Up until the visit, all I really knew of the city was its setting as the beginning of the end of Soviet communism. It was the Gdańsk shipyards where Lech Walęsa started the Solidarity movement in 1980 for which he received the Nobel Peace Prize in 1983.  It was a powerful experience to view his former shipyard office.
View of St, Marienkirche /St Mary's
mentioned in Nickel's novel

Now through Barbara Nickel’s book, centered around the 1939 Nazi invasion of Poland and the attack on the Polish Post Office, I’m learning more of the beautiful city’s brutal history. 
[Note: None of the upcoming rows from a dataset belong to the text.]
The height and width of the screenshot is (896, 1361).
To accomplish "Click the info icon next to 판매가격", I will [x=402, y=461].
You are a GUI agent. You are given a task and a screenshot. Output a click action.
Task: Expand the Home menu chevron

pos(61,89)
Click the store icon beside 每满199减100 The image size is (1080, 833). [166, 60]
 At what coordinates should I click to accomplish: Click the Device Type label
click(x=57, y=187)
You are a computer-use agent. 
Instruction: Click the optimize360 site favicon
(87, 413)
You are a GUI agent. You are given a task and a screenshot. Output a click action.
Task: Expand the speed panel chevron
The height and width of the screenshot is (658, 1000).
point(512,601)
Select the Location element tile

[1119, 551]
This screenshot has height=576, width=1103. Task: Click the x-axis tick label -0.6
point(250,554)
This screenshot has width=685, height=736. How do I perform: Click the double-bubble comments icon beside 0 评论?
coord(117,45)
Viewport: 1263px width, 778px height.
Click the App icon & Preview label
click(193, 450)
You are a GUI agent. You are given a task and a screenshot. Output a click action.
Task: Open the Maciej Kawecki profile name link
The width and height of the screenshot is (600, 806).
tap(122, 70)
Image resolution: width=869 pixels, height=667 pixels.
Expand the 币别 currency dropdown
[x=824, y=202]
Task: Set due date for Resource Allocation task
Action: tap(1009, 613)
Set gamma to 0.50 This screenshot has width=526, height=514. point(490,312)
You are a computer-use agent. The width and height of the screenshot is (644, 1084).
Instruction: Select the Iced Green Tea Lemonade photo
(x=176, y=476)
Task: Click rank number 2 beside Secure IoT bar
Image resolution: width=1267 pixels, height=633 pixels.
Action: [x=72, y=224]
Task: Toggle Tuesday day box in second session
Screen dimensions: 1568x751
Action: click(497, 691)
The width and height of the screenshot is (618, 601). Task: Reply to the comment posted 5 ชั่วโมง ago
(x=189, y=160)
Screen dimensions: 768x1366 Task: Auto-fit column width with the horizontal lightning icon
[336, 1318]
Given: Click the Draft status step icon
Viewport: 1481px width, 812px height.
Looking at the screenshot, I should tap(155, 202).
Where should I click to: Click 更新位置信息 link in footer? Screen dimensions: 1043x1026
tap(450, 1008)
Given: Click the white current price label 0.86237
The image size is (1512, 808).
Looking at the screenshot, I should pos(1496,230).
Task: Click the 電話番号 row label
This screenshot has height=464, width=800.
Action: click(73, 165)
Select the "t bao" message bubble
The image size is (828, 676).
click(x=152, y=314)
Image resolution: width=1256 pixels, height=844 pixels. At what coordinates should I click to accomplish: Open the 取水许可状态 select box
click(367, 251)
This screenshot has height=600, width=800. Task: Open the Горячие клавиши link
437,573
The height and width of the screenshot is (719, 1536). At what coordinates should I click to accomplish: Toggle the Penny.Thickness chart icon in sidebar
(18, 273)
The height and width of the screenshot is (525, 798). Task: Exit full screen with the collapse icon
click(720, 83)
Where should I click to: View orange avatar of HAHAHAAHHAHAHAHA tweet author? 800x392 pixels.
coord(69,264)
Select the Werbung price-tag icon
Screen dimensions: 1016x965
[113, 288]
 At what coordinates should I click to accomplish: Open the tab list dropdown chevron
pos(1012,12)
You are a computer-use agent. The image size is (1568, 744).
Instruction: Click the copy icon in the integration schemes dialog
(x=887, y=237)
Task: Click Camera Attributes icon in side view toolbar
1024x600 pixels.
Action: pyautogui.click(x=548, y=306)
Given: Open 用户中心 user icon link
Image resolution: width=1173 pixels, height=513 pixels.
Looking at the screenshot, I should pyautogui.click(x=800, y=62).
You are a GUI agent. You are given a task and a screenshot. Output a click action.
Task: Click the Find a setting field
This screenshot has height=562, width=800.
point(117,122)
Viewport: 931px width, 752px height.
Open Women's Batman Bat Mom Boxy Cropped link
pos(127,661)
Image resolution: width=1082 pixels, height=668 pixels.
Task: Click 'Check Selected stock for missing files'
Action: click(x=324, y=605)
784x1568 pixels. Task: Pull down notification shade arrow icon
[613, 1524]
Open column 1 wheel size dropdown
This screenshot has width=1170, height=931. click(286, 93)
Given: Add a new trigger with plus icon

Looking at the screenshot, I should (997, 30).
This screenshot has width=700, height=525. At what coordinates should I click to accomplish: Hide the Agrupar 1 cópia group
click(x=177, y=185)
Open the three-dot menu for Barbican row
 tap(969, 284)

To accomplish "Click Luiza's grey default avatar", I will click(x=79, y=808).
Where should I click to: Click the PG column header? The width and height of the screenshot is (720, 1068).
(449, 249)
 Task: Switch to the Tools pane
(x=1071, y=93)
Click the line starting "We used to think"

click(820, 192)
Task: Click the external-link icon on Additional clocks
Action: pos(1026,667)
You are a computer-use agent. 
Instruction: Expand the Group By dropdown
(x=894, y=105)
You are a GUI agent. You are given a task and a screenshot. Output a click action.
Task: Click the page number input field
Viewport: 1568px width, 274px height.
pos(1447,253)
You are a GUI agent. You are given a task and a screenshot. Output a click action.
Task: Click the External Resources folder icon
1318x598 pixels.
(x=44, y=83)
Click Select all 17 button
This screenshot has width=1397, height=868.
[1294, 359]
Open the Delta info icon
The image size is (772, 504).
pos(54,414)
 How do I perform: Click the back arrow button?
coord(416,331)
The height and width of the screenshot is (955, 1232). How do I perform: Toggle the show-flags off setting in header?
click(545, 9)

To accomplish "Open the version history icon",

Gdańsk still is a beautiful city. The old city centre has been meticulously restored. It was a delight to wander down its pedestrian friendly streets, hunting for that perfect piece of amber jewelry, admiring restored buildings, and stepping through century-old doorways. What a statement of pride . . . to rebuild, to remember and to honour the history of a place and its people. Gdańsk is like a piece of amber. Unlike Kaliningrad (former Königsberg)—which under Soviet control after the war, chose to demolish the ruins—Gdańsk has rebuilt and remembered.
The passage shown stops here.